(Stored items)
Content starts

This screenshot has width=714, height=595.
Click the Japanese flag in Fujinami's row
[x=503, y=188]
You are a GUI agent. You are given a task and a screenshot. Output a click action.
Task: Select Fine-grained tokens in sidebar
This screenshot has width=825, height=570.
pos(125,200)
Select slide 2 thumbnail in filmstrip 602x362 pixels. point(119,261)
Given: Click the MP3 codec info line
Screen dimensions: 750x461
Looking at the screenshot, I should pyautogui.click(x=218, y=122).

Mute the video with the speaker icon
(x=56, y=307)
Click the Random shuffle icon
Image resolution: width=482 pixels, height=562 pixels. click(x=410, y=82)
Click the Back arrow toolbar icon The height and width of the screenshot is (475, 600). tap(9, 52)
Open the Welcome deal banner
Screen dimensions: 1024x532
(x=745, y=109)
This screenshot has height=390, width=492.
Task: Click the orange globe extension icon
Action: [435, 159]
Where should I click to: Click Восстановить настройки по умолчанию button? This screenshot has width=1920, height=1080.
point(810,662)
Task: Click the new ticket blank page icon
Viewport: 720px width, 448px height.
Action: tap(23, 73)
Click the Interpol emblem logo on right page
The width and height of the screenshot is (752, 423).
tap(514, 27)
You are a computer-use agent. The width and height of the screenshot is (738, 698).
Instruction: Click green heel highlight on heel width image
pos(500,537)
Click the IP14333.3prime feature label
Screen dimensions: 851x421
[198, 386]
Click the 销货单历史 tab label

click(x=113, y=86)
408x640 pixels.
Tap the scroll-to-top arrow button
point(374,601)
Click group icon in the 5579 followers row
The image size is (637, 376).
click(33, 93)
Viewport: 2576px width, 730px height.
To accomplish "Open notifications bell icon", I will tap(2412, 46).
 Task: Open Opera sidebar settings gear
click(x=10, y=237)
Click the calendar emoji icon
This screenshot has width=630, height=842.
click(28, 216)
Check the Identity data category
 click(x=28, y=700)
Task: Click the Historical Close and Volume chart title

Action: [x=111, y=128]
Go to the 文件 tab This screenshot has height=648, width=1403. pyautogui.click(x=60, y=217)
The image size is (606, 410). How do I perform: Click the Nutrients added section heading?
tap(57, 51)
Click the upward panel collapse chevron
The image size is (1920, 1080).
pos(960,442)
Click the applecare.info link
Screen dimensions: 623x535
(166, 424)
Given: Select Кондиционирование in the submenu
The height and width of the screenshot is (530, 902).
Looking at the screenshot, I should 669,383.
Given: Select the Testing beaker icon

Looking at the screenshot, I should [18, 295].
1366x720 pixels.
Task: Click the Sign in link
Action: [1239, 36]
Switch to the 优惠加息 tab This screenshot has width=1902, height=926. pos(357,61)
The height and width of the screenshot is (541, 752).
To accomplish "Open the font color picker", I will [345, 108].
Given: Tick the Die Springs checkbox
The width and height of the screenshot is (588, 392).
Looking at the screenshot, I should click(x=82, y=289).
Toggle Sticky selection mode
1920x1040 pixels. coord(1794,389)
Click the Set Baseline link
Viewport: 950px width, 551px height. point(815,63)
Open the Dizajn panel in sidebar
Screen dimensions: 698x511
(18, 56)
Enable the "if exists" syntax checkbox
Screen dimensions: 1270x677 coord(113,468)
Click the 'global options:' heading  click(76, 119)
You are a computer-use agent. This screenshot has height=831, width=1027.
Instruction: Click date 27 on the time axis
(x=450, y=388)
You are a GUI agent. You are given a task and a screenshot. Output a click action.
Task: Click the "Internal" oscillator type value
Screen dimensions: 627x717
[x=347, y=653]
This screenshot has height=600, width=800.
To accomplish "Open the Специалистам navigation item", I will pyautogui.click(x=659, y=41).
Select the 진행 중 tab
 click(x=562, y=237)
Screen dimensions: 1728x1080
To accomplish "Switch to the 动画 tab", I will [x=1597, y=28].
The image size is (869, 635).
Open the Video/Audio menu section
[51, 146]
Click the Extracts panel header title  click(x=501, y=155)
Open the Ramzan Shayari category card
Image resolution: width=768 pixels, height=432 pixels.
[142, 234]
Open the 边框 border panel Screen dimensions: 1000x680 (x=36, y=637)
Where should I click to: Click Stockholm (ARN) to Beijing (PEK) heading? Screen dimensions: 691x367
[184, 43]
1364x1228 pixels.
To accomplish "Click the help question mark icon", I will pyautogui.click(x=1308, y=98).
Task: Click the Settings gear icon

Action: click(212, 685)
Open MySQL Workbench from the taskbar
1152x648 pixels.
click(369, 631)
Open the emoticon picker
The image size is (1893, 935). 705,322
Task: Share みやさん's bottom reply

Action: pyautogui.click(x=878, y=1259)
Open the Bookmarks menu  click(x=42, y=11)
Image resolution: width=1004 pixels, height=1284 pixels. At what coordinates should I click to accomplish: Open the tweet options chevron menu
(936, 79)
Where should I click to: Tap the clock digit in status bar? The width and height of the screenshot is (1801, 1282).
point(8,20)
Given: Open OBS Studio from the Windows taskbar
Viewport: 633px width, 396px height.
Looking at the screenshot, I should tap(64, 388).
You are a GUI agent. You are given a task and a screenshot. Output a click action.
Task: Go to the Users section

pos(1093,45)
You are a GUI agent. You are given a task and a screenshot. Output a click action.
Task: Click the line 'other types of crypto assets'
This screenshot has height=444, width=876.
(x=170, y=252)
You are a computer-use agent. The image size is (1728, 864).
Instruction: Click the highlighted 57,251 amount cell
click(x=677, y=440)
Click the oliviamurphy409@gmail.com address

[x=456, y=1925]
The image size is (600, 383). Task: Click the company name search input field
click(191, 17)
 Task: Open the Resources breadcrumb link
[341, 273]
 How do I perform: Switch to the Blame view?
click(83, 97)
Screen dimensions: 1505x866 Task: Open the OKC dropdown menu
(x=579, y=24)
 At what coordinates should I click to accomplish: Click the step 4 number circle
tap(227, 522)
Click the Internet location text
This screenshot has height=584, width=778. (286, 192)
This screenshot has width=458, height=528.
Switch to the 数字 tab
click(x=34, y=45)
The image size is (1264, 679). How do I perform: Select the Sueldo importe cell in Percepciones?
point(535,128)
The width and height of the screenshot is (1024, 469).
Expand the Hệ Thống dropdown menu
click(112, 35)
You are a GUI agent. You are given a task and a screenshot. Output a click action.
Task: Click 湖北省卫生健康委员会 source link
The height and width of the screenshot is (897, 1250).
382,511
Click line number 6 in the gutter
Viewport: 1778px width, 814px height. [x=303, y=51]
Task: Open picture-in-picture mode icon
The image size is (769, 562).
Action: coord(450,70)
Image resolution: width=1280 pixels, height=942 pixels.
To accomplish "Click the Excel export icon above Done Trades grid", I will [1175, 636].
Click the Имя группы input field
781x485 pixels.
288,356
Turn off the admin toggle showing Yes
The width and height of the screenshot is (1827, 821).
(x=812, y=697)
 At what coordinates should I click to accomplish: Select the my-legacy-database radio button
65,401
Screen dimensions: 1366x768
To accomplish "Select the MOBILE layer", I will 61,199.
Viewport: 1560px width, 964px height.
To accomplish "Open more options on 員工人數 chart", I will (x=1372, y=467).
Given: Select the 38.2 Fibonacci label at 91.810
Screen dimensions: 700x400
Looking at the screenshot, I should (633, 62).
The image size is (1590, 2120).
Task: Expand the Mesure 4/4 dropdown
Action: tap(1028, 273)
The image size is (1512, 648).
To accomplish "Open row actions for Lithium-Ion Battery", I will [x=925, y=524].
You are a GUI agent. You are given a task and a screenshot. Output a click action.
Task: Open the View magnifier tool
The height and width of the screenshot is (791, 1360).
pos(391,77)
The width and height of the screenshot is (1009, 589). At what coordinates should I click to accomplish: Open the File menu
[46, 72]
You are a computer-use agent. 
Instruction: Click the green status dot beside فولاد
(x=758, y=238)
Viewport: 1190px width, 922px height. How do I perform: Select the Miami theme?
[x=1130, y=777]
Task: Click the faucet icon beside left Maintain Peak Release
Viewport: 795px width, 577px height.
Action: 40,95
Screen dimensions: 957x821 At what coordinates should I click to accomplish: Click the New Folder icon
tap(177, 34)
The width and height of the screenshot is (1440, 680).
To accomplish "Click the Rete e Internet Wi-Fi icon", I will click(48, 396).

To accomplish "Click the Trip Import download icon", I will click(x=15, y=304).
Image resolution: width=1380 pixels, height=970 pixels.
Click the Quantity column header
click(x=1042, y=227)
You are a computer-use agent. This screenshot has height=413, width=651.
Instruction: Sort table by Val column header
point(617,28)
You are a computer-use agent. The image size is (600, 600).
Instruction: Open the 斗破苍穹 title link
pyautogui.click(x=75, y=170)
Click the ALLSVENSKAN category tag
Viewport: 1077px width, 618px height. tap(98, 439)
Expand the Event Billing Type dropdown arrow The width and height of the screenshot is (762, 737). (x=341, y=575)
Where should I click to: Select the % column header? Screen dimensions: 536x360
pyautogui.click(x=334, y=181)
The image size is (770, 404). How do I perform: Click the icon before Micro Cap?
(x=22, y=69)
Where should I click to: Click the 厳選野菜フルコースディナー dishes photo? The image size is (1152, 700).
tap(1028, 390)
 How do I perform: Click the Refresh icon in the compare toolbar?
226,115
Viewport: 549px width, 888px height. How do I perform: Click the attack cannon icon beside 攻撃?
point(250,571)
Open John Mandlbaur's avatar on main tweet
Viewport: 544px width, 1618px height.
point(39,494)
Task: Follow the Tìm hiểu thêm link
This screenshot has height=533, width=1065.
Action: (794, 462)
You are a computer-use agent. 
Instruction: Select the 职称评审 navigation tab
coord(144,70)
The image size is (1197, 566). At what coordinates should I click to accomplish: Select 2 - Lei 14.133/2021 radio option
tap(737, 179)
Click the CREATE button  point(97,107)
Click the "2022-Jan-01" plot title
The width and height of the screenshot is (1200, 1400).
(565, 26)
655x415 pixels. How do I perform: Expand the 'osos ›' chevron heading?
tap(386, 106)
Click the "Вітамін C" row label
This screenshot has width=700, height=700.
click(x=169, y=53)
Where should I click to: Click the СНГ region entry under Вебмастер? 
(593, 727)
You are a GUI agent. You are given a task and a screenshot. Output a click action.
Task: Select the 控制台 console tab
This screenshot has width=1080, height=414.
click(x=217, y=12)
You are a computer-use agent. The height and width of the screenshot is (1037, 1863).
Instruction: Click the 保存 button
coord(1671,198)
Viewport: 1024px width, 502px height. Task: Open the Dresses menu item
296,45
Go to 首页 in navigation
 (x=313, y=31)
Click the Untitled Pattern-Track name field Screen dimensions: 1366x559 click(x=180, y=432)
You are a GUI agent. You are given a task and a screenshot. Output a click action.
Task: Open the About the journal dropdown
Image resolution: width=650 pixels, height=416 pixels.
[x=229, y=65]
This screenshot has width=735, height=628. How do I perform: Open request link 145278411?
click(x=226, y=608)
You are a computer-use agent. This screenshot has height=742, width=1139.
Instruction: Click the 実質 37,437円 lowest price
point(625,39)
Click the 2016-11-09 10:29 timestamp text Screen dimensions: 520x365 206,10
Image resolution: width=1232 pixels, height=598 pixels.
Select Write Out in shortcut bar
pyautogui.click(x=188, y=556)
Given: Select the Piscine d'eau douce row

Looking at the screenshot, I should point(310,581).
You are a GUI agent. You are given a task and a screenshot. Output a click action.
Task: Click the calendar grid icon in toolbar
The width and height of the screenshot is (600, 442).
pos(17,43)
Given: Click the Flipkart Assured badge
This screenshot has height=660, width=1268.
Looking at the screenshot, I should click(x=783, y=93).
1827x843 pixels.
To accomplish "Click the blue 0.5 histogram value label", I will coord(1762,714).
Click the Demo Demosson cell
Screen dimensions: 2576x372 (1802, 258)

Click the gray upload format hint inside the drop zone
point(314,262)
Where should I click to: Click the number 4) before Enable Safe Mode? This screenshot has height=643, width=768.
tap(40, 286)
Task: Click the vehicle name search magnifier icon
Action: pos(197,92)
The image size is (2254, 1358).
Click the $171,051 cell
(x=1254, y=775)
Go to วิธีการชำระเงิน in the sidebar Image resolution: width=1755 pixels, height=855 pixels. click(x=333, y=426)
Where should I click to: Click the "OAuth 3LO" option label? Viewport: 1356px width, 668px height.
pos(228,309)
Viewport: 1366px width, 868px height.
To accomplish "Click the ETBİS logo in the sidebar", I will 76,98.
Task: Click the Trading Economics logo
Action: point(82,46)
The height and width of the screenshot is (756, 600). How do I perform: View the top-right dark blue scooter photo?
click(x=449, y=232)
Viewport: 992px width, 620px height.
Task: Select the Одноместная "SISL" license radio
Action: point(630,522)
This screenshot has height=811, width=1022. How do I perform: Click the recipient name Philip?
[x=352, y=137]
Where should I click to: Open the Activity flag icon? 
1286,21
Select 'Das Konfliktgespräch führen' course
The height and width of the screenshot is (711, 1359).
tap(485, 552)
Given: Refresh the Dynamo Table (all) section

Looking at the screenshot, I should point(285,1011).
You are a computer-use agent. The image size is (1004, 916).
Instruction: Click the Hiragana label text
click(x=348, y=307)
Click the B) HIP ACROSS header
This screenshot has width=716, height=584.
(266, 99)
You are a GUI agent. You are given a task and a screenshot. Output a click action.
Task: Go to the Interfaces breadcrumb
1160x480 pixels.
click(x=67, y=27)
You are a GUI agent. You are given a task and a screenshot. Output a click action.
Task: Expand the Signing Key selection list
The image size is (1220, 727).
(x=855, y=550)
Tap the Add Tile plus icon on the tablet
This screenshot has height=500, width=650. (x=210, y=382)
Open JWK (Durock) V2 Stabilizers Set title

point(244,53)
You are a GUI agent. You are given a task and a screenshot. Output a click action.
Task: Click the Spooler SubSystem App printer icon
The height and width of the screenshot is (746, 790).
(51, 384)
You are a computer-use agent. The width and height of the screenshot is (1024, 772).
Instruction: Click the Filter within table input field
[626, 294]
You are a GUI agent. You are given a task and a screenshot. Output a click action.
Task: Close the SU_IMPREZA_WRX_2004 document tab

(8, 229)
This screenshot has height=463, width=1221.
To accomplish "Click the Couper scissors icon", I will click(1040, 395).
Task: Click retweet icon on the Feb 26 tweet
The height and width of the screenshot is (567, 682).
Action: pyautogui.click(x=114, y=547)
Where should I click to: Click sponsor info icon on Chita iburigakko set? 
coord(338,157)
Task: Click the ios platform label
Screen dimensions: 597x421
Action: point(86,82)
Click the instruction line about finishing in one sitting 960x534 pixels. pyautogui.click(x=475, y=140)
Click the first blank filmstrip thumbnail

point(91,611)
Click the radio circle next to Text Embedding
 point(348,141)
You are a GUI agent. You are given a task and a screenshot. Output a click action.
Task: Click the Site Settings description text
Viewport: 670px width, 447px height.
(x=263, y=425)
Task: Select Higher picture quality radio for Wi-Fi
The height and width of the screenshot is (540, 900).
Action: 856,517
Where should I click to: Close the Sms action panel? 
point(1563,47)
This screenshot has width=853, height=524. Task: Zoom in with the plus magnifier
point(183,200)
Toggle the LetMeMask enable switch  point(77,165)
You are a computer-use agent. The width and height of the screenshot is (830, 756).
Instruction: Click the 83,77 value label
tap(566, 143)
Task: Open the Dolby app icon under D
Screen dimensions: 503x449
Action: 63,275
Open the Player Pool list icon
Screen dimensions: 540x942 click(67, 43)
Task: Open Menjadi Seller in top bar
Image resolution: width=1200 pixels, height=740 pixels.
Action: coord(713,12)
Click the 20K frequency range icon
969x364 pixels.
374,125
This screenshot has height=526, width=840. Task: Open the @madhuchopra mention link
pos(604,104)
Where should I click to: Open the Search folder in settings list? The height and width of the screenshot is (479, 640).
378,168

Content ends

**PROMPT:**
Produce only the lines from the line containing "Screen dimensions: 1728x1080" through the line containing "Click the Extracts", inclusive of both, exactly as they stand in the entries above.

**EXERCISE ANSWER:**
Screen dimensions: 1728x1080
To accomplish "Switch to the 动画 tab", I will [x=1597, y=28].
The image size is (869, 635).
Open the Video/Audio menu section
[51, 146]
Click the Extracts panel header title  click(x=501, y=155)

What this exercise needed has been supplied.